In virtù della delibera approvata dal consiglio regionale umbro che il 23 marzo scorso ha deciso per l'abbbattimento di 6400 cinghiali sul territorio regionale entro maggio, la settoriale cinghialisti di Federcaccia dell'Umbria ha chiesto che venga fatta maggior chiarezza sulle operazioni decise e sui numeri dell'emergenza.
I cinghialisti sottolineano la necessità di una migliore organizzazione e nel dettaglio chiedono un maggior coinvolgimento delle squadre cinghialiste negli accordi da sottoscrivere con agricoltori ed enti locali, esclusività di azione per le squadre assegnatarie nei territori oggetto dei prelievi e coinvolgimento comunque di tutti i cacciatori nella gestione, partendo comunque dall'esperienza e dall'operatività delle squadre, in funzione dei tipi di intervento più idonei da attuare in ogni circostanza.

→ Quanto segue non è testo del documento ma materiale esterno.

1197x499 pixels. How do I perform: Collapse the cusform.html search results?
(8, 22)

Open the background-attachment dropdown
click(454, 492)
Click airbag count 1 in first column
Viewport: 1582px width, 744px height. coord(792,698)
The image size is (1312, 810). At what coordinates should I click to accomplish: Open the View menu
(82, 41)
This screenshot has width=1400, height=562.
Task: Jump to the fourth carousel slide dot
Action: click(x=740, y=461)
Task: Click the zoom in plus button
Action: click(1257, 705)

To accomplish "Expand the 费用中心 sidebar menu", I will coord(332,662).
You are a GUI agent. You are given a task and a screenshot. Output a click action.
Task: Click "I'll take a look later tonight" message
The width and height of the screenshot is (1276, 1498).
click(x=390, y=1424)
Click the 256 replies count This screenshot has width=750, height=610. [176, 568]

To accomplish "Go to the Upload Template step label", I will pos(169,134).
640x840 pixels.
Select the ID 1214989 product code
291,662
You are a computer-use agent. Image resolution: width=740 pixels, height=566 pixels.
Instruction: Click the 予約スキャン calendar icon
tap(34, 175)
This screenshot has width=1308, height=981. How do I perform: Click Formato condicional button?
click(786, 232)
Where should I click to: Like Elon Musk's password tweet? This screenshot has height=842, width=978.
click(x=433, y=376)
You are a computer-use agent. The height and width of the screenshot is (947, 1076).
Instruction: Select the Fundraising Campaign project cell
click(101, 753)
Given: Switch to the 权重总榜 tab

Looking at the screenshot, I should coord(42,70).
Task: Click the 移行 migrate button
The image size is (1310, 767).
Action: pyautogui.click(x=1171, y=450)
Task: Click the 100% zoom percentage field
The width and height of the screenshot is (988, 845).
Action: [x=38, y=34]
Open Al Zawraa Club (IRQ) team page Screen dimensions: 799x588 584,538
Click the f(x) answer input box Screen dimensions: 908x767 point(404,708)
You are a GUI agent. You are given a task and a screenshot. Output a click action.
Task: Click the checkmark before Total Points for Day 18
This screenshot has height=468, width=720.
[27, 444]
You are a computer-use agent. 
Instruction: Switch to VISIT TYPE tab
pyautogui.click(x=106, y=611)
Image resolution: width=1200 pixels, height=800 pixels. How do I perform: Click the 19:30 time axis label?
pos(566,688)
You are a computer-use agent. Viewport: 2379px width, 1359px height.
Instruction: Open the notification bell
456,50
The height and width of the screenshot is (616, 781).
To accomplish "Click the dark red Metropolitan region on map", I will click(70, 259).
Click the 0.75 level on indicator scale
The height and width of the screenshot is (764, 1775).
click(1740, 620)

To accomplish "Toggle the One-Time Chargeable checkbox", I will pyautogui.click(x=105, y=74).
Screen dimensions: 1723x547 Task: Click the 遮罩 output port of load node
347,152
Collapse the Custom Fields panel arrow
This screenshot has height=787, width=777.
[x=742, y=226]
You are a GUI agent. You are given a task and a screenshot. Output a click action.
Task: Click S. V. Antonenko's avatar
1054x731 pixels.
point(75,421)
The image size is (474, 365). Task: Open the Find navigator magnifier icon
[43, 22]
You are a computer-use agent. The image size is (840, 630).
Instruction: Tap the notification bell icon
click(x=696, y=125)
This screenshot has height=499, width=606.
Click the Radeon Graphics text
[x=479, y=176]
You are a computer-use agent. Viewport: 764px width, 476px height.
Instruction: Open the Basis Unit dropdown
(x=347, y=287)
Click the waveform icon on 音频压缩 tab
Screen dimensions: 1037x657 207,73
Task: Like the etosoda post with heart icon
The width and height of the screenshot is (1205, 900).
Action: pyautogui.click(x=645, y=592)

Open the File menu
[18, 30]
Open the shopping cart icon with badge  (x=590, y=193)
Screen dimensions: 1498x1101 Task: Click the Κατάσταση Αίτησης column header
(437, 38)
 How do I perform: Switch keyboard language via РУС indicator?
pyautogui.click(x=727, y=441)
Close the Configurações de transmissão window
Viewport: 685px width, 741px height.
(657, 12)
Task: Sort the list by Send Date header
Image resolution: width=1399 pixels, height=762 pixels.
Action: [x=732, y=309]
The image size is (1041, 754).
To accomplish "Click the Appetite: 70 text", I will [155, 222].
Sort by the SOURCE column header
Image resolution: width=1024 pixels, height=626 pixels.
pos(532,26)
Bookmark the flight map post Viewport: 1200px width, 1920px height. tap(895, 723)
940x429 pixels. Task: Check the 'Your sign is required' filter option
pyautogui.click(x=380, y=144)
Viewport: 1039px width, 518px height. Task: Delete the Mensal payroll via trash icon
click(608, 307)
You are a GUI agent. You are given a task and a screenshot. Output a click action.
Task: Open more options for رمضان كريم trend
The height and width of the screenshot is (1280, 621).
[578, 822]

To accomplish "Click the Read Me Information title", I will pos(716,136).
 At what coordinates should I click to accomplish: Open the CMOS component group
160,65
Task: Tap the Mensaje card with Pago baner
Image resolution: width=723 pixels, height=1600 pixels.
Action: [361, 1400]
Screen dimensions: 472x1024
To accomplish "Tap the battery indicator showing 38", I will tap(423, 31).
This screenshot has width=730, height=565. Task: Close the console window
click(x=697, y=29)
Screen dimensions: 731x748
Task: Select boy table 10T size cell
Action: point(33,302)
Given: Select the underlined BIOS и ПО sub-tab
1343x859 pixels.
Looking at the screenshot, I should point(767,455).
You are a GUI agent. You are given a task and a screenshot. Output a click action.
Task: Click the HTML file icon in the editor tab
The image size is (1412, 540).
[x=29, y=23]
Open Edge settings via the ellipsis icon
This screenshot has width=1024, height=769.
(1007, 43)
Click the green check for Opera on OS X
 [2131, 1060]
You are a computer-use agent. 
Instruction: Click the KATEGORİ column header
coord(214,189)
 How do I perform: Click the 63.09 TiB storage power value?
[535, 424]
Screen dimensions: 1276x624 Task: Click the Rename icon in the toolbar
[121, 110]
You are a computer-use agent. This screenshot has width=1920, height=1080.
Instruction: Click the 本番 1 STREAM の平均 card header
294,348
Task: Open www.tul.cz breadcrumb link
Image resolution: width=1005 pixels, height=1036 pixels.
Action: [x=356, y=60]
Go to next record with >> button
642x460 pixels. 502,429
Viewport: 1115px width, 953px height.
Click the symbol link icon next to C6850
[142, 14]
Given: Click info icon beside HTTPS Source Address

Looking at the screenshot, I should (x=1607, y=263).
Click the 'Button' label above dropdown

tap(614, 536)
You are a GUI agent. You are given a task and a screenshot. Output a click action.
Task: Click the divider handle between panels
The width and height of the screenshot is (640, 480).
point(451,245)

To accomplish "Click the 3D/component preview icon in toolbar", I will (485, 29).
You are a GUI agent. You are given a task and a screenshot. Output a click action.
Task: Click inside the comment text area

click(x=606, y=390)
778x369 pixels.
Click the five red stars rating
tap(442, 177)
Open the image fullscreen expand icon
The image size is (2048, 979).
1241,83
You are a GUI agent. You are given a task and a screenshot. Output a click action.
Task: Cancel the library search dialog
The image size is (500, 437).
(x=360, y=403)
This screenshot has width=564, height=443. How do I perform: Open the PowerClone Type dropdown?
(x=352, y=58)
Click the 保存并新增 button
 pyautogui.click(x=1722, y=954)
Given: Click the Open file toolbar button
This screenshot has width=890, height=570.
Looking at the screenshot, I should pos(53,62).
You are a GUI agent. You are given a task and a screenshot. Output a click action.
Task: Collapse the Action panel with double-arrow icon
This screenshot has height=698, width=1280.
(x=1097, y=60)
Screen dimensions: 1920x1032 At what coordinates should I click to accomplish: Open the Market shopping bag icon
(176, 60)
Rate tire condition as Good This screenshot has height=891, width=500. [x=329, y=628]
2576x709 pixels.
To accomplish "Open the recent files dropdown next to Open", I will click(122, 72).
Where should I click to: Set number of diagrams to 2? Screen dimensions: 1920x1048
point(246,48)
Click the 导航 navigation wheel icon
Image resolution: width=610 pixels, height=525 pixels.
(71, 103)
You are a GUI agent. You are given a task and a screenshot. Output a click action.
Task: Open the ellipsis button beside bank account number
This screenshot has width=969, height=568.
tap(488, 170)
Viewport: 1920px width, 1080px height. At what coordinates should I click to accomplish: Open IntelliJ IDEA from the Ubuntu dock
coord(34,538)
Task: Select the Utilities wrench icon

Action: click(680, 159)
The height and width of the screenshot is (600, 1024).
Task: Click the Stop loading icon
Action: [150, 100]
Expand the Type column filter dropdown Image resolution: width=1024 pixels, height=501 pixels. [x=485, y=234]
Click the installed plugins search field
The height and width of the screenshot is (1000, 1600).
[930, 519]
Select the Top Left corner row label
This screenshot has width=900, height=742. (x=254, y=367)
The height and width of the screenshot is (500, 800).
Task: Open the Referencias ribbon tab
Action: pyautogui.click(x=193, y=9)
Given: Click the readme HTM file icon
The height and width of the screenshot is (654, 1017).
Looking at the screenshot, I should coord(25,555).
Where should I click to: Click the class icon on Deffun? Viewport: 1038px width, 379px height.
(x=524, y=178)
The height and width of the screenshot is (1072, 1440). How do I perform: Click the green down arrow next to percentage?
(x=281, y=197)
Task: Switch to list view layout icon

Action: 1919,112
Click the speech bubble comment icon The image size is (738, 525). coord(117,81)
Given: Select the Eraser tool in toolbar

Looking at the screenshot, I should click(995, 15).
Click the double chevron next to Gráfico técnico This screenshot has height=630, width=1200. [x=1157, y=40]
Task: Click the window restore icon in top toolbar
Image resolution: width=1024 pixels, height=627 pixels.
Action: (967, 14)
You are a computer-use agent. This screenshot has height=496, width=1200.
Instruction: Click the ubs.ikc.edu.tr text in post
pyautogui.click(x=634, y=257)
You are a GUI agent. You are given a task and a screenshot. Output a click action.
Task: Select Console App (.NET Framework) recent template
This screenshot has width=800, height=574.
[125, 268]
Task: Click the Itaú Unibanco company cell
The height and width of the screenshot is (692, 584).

Fidc, che aveva già espresso forti perplessità in merito al provvedimento, critica la gestione faunistica della Regione denunciando in particolar modo la mancanza dei fondi necessari agli indennizzi per i danni causati dai cinghiali (in virtù dei quali lo scorso anno è stata appositamente aumentata la tassa regionale).
I cinghialai Fidc attribuiscono alla gestione regionale la responsabilità di non aver agito prevenendo questa situazione: "Mancano ancora i piani di gestione dei distretti - si legge in una nota dell'associazione settoriale -, per fare programmi e progetti. Nel frattempo, ci chiediamo chi è che controlla e verifica la gestione all'interno del territorio non vocato, in quello interdetto alla caccia programmata, (parchi, oasi, zrc ecc.) e negli soprattutto gli ambiti privati (Aziende Faunistiche, Aziende Agrituristico-venatorie, centri di produzione selvaggina non recintati, ecc)".
Sul numero dei cinghiali da abbattere: "Sono cifre enormi. Senza nulla togliere alla loro veridicità, la settoriale cinghialisti di Federcaccia Umbra chiede di essere messa a conoscenza di come nascano questi numeri, perché si nutrono forti perplessità nel merito. E' del tutto evidente che tali interventi, in questo periodo, sono da considerare eticamente deprecabili, vista la presenza sul territorio dei piccoli che via via stanno nascendo non solo di cinghiale, ma di tutte le specie faunistiche".